There remains the following means of preserving the DB status quo: aborting the consultation on this proposal without relaunching a new consultation.
Retention of the status quo (of 1/75 CRB accrual up to £55.5k, 12% DC above £55.5k, 18% employer, 8% member contributions) would not require a new 60-day member consultation. Hence, if UCU could bring about that outcome, via industrial action, one might think it would be possible for USS to submit its valuation without requiring further delay beyond late July.
Any scenario in which there is no need for a new member consultation is, however, even less realistic than the prospect of USS and tPR agreeing to the months-long overrunning of the deadline which a new member consultation would require.
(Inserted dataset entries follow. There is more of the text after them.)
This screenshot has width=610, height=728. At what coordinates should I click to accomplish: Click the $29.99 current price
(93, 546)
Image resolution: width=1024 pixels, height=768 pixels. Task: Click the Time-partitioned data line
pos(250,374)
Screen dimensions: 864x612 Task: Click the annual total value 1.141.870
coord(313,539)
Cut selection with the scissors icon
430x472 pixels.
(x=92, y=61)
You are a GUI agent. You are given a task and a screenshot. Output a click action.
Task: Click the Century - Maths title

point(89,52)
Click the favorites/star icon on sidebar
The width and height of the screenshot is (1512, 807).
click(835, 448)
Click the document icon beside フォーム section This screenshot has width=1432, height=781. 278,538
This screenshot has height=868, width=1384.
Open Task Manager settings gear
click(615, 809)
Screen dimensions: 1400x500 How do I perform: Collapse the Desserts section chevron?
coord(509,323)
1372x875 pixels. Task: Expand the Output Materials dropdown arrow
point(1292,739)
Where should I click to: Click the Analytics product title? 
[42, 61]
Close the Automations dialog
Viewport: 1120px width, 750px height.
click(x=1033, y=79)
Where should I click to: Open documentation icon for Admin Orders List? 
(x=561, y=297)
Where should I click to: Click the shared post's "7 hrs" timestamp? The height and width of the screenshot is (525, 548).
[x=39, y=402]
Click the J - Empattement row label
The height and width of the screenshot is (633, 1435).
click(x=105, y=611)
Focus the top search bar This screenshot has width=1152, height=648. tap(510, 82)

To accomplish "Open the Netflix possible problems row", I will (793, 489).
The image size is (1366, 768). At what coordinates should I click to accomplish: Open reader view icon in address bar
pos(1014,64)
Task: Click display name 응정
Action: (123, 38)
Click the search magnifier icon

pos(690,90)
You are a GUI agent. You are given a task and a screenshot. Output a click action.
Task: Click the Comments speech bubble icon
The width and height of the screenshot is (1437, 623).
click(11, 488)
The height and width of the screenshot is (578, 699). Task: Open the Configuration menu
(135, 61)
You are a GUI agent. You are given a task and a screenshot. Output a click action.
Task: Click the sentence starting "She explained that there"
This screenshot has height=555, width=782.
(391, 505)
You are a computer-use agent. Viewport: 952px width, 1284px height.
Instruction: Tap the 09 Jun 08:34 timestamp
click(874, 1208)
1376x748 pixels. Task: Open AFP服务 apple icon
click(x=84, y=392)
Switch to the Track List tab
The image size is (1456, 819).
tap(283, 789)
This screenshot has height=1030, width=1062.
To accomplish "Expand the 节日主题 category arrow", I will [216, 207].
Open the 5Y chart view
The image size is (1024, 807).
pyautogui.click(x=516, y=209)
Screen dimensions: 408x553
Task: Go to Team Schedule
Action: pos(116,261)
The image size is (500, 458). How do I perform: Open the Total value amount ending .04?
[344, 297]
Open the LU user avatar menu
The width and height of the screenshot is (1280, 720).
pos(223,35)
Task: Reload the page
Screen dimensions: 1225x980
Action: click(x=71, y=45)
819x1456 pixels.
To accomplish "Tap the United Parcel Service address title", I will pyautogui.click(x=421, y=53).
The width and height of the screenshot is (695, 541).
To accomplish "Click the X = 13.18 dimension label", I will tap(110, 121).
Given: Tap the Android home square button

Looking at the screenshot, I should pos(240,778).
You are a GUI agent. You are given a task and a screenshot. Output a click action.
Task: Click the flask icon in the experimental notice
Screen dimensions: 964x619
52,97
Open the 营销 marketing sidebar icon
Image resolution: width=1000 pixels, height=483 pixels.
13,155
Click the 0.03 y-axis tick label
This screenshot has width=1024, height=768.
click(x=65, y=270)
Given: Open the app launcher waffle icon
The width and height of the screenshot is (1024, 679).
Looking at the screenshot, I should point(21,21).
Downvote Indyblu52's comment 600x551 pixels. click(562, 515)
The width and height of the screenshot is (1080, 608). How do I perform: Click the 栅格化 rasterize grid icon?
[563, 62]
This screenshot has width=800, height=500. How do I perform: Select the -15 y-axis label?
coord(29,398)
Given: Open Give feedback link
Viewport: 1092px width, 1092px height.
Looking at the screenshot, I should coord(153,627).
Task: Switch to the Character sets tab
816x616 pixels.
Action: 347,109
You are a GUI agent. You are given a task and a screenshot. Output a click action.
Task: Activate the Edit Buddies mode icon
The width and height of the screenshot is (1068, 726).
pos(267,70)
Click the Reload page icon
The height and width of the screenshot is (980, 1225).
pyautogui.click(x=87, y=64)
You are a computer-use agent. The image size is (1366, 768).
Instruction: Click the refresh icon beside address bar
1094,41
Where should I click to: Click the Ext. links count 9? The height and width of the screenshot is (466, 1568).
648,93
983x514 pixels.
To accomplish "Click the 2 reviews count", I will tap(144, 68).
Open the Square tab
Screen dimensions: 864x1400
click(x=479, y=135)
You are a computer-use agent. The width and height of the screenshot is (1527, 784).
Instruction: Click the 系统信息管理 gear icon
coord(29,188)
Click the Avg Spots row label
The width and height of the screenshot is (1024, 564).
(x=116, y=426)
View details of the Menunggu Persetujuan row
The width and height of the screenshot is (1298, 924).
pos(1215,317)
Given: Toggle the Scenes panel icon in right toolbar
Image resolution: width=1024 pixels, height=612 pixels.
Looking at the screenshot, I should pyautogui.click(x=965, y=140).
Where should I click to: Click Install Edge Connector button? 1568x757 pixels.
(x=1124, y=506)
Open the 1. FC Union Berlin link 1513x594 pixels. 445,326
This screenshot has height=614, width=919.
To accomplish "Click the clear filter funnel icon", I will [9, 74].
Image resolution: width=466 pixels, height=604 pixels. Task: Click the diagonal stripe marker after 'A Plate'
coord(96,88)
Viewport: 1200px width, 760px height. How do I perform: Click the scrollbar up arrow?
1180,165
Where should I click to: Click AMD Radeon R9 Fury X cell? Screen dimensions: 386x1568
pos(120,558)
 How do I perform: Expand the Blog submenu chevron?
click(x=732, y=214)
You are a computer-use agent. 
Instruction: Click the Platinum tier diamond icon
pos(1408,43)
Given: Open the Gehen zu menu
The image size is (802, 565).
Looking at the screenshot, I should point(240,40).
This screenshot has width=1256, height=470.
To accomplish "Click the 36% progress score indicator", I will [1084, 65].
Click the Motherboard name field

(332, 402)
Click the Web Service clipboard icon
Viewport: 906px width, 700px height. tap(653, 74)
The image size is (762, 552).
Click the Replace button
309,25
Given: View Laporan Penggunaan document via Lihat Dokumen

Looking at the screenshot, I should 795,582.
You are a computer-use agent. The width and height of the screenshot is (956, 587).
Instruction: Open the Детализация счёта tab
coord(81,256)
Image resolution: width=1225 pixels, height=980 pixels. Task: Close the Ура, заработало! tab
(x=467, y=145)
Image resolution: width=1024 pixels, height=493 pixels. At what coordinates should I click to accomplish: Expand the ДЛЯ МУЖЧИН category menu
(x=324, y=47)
This is because such a scenario would require that USS propose a new valuation which is even less conservative than the September valuation that is already ‘at the very limit of what [tPR] would find acceptable’ even if the regulator accepts that the employer covenant is strong, of which they are unpersuaded. USS would be highly resistant to doing so, both because they would regard this as against its better judgement regarding acceptable investment risk and because it would be in defiance of tPR.
In conclusion, there is now no realistic scenario in which UCU is able to block detrimental changes to USS at this valuation through industrial action. In order to justify the waves of strikes they have called, UCU will therefore need to communicate a set of realistic and achievable aims to their members, which do not involve the prolonging of a refusal “to accept detrimental changes to the USS pension scheme”.